• Required work: Find how many lines in the listing below include the word "will". Give that number only.

• Data excerpts:
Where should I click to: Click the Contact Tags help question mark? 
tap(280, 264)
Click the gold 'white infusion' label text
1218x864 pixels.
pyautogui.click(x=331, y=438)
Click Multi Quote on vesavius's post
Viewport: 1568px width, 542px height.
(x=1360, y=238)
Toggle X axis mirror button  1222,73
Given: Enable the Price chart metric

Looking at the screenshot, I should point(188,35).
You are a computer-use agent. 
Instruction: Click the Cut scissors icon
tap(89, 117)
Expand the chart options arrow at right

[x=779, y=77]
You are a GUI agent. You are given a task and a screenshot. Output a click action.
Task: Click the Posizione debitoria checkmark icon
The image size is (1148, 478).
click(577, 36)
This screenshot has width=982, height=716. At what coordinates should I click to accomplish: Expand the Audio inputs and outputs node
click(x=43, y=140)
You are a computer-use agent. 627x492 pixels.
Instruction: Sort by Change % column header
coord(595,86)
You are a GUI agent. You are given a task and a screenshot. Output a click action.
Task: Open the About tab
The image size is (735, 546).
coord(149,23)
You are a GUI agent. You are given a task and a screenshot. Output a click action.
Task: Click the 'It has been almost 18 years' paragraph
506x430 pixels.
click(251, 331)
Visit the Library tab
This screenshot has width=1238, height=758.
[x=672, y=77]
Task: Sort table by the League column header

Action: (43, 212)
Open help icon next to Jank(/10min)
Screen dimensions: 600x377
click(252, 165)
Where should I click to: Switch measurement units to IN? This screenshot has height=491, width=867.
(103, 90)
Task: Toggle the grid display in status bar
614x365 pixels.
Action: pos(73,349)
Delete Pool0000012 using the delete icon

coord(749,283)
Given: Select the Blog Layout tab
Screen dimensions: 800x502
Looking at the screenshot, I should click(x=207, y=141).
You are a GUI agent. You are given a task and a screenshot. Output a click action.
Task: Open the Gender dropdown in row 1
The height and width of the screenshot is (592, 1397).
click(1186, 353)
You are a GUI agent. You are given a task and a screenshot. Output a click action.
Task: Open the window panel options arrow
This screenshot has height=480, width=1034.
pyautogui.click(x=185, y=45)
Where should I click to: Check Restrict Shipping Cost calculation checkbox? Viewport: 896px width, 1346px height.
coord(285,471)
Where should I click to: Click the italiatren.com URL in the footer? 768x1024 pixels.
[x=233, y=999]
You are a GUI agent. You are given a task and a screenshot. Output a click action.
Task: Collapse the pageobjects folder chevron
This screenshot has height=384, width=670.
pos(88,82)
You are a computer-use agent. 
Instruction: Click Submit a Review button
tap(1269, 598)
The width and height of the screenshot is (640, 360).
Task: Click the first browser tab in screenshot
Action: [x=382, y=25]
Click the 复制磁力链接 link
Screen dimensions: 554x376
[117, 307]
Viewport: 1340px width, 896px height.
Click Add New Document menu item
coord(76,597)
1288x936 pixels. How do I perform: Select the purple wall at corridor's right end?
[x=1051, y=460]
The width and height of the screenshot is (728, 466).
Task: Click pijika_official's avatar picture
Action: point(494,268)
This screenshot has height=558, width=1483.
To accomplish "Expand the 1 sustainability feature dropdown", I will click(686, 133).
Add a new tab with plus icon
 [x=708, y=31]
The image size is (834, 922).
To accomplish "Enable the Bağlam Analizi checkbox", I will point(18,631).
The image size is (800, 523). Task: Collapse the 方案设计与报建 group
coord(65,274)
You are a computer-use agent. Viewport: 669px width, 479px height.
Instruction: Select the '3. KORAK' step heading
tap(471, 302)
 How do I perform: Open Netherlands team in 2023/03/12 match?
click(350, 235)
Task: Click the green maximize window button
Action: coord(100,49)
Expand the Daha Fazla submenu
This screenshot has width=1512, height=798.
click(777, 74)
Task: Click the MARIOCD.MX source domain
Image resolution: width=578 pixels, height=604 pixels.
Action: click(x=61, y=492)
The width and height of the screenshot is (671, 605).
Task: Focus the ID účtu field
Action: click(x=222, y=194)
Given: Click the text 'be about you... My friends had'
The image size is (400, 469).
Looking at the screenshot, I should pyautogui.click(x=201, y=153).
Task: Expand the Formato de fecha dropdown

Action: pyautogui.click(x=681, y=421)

• Solved problem: 2